There is some injustice in these aspersions.” Professor Soyinka, however, believes that the President’s focus should be on how grave the situation is. He said, “Certain unconscionable events have taken place, and cannot be ignored. Entire communities have been erased from the national landscape. Thousands of family units are in mourning, survivors scarred and traumatized beyond measure. “Famine looms in many areas, even in those lodged in acknowledged breadbaskets of the nation. Impunity, gleeful and prideful impunity substitutes for decent self-distancing from once unthinkable crimes – let us not even speak of expressions of remorse and human empathy. “The instigators, increasingly fingered as directors of human carnage are strutting around, defiant, justifying the unspeakable, daring a nation – there is no other word for it – daring governments and nation to attempt to reverse their categorization of communities as culpable, sentenced and deserving of some of the most revolting, onslaughts of ethnic cleansing that this nation has ever undergone.” Since January 1, 2018, when suspected herdsmen attacked villages in Benue killing 73 people, many Nigerians have been killed by the suspected herders in different parts of the country.

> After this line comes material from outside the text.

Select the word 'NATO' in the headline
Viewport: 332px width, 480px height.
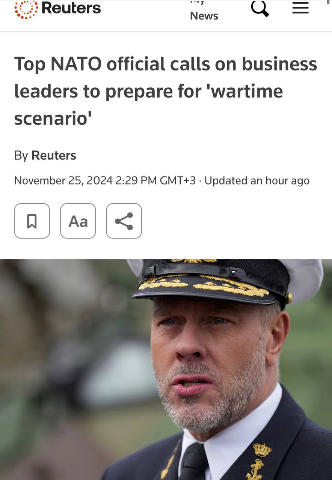tap(76, 64)
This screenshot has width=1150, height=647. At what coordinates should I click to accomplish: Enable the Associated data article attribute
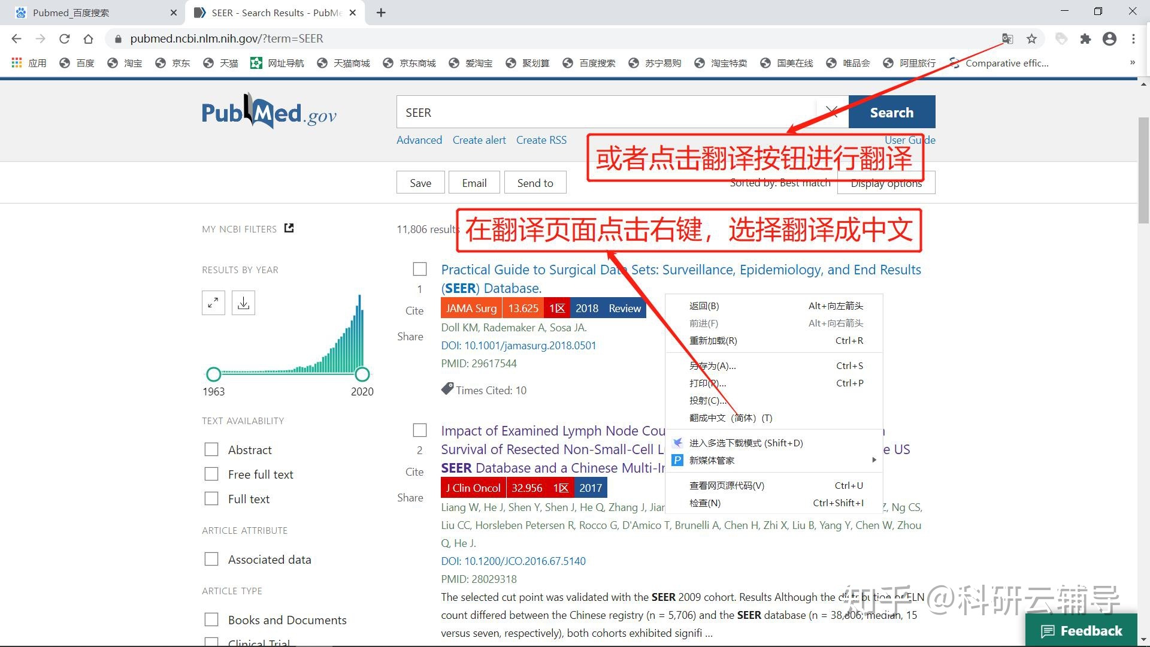211,558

Taraba, Plateau, Zamfara and Adamawa are among states that have witnessed series of attacks and killings. Despite the deployment of the military, police and other security agencies as well as the launch of military operations in affected areas, the killings have continued. For Professor Soyinka, it is important for the government to note that the situation will only worsen if it allows killer herdsmen to equate human lives to cattle a mindset he believes is a factor in the attacks and killings. He said, “Mr. President, do you know what I strongly believe? This recent planned massacre had a numerical target. The latest killing spree is the formal annunciation of a new law. From now on, for every missing, maimed, even legally seized cow – perhaps for trespassing and damage – one human being shall die, and commensurate land shall be forfeited. “Make no mistake, that is the message! Berom or Ondo, Tiv or Efik. Egba or Igalla – it makes no difference – this is the language, and if your government does not understand it yet, we, whose field is language, both spoken and symbolic, must decode it for you.”

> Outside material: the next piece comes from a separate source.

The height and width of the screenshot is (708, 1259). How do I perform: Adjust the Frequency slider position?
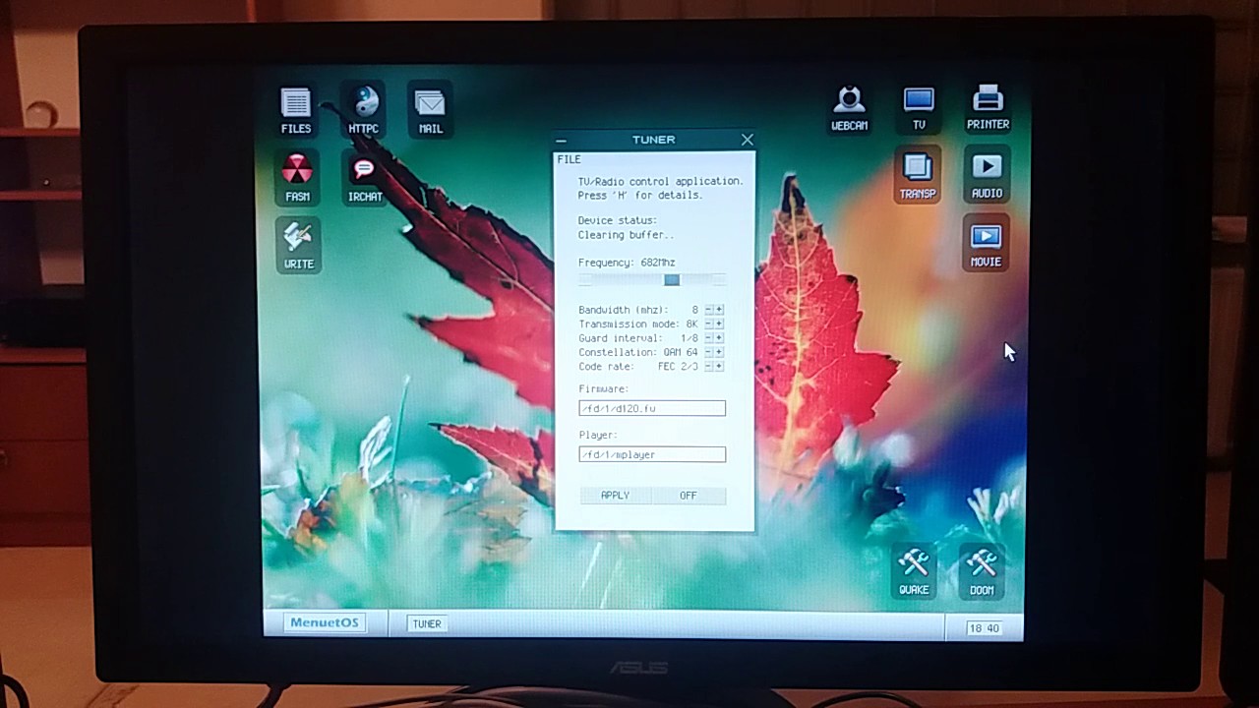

According to Professor Soyinka, while statements, words of encouragement, solidarity visits, deployment of special forces and more are important, far-reaching but immediate action is needed to halt the bloodshed. “It is a time of far-reaching, yet immediate decisions.The nation is dying. The time for false pride is over. If this nation lacks the necessary technical resources, then there remains only one blameless, overdue recourse: “Get Help, Mr. President!”” he said.